- [PROBLEM STATEMENT]
Go through the entries, filter for the word "Switch", and copy every line that has it.

□ □ □ □ □ □ □

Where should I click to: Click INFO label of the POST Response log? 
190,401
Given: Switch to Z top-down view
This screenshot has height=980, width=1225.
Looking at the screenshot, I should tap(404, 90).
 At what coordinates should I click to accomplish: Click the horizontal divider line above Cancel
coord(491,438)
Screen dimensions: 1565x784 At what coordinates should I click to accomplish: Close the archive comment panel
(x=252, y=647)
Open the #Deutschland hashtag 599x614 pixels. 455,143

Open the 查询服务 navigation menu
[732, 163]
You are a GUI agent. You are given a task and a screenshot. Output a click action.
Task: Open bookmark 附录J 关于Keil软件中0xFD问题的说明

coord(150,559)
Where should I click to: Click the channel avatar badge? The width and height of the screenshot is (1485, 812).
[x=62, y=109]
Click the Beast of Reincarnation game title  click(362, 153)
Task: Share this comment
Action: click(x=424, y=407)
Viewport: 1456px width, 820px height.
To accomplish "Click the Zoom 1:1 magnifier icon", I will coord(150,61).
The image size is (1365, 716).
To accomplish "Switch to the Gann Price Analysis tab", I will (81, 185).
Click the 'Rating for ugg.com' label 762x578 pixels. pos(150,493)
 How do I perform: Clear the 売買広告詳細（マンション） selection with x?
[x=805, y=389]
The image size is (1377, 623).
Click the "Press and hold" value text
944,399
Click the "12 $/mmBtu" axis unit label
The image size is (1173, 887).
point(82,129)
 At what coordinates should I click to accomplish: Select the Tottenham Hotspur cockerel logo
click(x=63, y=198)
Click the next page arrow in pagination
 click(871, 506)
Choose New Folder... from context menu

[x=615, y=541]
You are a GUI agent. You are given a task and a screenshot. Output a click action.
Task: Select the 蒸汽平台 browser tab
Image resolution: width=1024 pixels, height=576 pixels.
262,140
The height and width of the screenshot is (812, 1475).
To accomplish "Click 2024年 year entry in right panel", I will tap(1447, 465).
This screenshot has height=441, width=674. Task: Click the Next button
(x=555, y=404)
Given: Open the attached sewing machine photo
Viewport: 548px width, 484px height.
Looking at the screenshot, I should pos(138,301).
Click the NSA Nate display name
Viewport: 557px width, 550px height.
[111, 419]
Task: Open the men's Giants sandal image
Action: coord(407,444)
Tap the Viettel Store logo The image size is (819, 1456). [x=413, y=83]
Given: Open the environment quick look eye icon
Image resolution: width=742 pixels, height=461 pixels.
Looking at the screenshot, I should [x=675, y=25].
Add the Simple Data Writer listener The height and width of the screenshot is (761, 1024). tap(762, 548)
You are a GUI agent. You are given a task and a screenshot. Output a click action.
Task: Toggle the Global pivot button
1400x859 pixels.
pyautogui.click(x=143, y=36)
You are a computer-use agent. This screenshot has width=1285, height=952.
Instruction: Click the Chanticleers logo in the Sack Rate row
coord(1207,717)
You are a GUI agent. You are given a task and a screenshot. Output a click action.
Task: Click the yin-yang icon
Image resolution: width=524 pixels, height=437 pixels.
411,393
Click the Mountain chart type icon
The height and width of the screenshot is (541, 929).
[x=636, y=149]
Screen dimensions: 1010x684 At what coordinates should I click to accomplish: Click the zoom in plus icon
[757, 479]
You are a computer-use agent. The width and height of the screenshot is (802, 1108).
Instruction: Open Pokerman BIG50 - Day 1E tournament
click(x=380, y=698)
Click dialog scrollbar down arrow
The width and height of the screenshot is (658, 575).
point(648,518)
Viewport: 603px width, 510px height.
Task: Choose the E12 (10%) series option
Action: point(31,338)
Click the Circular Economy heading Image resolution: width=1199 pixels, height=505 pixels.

□ □ □ □ □ □ □

- [ANSWER TO THE PROBLEM]
Given: Switch to Z top-down view
To accomplish "Switch to the Gann Price Analysis tab", I will (81, 185).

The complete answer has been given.